— start Document segment —

# SAF Natura 4 frame extractor honey gate O-rings



## Tenbears (May 15, 2012)

You want the O ring to compress without distortion. You can adjust the amount of O ring pressure by backing or rotating the nut forward a quarter or half turn, also a bit of food grade silicone will help prevent bunching.


----------



## zhiv9 (Aug 3, 2012)

McMaster-Carr

http://www.mcmaster.com/#o-rings/=12d0sul
http://www.mcmaster.com/#rubber-washers/=12d0tak


----------



## zhiv9 (Aug 3, 2012)

Deleted


----------



## vdotmatrix (Apr 5, 2014)

Tenbears said:


> You want the O ring to compress without distortion. You can adjust the amount of O ring pressure by backing or rotating the nut forward a quarter or half turn, also a bit of food grade silicone will help prevent bunching.


 I appreciate the response but this extractor doesn't have a nut on the Honeygate you screw the Honeygate in to the threaded fitting and where it ends up is where it ends up . You end up one revolution short of compressing it which leaves the honey gate loose . Do you own this type of extractor . I just heard back from the manufacture and they said I can take the ring off altogether I want to try that today thanks for the response


----------



## vdotmatrix (Apr 5, 2014)

— end Document segment —
— start Dataset excerpts —

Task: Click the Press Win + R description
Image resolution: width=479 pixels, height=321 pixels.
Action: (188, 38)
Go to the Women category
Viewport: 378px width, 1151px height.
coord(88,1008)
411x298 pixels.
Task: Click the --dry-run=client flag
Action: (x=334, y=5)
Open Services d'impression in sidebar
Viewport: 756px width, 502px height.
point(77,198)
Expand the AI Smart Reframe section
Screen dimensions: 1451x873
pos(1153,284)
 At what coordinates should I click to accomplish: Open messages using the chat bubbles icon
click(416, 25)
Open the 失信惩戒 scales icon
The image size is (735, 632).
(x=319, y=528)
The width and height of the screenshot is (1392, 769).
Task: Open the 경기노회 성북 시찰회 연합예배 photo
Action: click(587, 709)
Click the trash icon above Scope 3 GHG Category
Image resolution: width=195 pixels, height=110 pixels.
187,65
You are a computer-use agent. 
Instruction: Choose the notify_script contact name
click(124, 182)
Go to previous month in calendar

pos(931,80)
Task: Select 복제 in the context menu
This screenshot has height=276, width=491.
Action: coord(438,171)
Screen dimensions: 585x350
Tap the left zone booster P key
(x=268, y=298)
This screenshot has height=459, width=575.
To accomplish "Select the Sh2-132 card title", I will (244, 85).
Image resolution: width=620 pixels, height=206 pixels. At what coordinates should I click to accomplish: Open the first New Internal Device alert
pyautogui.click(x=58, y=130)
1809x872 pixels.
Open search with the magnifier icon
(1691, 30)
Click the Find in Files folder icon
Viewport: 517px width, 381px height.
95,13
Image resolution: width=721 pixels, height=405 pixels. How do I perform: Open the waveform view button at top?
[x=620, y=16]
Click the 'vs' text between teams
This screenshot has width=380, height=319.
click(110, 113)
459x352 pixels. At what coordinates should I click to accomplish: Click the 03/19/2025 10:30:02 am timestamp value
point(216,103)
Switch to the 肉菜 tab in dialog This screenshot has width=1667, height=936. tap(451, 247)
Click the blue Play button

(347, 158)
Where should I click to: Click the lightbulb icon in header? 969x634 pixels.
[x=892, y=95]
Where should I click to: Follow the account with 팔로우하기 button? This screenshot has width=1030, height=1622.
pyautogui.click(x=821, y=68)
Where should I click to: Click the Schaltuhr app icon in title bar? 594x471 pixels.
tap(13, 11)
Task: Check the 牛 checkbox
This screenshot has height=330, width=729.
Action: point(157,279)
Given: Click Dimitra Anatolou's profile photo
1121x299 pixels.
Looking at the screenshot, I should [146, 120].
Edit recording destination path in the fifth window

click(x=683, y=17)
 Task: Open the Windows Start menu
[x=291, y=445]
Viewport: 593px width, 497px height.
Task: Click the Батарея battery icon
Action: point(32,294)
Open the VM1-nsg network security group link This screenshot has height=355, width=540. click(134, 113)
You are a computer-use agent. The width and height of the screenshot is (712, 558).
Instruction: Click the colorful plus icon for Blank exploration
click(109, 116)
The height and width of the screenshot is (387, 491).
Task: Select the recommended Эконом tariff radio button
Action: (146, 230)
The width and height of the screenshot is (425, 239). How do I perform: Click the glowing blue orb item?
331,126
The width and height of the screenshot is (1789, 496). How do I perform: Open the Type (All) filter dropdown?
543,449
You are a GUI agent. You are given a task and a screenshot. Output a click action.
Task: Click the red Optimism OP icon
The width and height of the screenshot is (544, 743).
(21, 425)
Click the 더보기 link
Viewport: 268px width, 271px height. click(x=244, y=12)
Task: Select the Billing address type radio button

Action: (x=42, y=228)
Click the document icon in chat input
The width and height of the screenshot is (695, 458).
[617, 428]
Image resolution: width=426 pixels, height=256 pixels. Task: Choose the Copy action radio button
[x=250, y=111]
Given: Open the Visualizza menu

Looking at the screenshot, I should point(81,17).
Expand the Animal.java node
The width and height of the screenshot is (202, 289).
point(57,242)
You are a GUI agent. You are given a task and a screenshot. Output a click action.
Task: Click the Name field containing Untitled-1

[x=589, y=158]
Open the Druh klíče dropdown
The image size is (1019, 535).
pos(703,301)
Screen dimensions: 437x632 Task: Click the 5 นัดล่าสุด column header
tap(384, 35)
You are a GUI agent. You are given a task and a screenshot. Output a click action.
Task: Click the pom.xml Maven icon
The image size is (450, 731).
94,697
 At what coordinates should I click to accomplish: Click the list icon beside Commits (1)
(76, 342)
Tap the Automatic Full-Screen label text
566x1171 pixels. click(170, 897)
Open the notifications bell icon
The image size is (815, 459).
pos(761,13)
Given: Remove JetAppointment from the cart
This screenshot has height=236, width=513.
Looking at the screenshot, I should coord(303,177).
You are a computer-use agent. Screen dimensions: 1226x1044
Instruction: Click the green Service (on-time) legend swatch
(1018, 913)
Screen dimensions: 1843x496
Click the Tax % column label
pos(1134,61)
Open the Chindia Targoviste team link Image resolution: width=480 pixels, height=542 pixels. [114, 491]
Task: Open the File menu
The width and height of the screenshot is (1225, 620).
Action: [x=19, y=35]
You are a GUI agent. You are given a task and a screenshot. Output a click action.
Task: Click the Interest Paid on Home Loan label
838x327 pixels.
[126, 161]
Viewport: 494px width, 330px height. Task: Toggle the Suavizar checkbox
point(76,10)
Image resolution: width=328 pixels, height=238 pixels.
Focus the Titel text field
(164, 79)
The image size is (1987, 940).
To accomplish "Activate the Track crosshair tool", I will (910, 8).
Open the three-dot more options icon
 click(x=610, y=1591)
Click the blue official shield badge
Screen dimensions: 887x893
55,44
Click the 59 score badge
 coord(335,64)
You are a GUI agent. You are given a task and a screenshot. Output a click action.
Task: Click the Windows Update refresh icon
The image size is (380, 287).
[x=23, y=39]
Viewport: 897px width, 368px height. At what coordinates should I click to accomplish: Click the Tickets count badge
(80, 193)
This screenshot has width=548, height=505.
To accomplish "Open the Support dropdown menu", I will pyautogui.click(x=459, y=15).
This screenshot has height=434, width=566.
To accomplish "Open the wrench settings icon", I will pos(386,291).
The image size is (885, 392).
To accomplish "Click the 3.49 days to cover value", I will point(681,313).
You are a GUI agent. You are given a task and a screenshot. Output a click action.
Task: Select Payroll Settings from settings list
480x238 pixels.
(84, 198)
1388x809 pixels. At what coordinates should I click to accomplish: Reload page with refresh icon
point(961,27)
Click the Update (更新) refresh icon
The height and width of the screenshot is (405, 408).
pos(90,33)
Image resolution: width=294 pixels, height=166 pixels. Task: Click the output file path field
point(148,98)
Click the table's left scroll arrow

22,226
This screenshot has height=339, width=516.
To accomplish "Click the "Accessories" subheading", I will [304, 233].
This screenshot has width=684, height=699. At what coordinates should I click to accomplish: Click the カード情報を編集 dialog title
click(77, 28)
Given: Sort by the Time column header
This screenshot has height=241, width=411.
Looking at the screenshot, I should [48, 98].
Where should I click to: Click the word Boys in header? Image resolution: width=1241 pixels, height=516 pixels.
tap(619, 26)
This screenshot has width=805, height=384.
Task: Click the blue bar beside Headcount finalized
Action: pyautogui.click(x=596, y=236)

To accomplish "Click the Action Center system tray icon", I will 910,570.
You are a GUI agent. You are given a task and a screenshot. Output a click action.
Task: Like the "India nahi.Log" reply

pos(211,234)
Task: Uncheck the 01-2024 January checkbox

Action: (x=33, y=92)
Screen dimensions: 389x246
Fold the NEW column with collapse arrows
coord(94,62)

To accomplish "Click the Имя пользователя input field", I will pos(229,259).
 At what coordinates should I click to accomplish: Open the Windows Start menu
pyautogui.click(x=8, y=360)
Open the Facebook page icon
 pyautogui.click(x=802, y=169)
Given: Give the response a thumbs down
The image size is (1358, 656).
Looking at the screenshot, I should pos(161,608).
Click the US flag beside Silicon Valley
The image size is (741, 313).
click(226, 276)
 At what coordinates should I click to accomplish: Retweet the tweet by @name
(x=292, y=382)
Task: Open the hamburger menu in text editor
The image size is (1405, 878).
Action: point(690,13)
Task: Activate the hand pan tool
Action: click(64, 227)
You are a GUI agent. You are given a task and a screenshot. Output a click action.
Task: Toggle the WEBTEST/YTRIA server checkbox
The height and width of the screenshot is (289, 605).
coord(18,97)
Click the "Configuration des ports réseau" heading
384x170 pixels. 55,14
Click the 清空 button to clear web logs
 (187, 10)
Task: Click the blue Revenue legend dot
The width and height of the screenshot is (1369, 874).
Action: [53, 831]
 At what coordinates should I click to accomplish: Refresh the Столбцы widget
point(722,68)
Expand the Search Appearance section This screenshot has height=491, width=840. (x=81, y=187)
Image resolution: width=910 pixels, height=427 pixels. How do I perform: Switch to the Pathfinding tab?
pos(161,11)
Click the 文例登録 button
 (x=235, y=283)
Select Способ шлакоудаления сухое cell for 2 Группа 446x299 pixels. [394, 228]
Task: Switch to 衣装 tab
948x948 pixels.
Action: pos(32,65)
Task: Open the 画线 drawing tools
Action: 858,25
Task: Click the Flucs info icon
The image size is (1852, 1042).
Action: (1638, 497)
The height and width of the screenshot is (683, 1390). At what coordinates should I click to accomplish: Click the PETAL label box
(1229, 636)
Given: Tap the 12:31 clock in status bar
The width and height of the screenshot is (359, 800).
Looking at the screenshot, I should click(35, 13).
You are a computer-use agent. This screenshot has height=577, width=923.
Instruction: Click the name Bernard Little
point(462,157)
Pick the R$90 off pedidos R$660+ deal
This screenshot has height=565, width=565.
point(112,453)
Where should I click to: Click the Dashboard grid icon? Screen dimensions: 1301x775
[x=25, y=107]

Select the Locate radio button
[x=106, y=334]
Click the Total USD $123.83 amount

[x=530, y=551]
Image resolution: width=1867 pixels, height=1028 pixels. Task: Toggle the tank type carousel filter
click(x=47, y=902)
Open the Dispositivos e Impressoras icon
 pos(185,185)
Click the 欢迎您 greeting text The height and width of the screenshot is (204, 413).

— end Dataset excerpts —

## Exercise goal
Write the next part of the honey gate O-ring thread, picking up after its final line. The rows are separate material and are not part of the honey gate O-ring thread.

## Response to this task
zhiv9 said:


> McMaster-Carr
> 
> http://www.mcmaster.com/#o-rings/=12d0sul
> http://www.mcmaster.com/#rubber-washers/=12d0tak


this is awesome I got to figure out the right dimensions for this thing which there is a local store could go in there and fit this


----------



## zhiv9 (Aug 3, 2012)

The o-ring is there for when you are using the gate as a through tank bulk head fitting with a nut on the back. It sounds like the extractor as a threaded bung welded to it. In that case, you should use a food safe pipe sealant. Since there is no real head pressure and you aren't storing honey in the extractor for long periods of time, the manufacturer is probably right - just remove the o-ring.


----------



## vdotmatrix (Apr 5, 2014)

I remove the O-ring but when I screw the honey gate in it doesn't end up in the correct position


----------



## zhiv9 (Aug 3, 2012)

vdotmatrix said:


> I remove the O-ring but when I screw the honey gate in it doesn't end up in the correct position


Use some thread sealant. You can vary the amount to change/tighten the fit so it finished up in the correct orientation.


----------



## crofter (May 5, 2011)

Use teflon thread seal tape. Wind it clockwise onto the male threads and screw in. It is quite cushy and makes up gradually. You may not hit the right number of layers with the first try. Try again with more layers. Teflon is food safe. Any plumbing supply should have it.


----------



## vdotmatrix (Apr 5, 2014)

This is what I am looking at.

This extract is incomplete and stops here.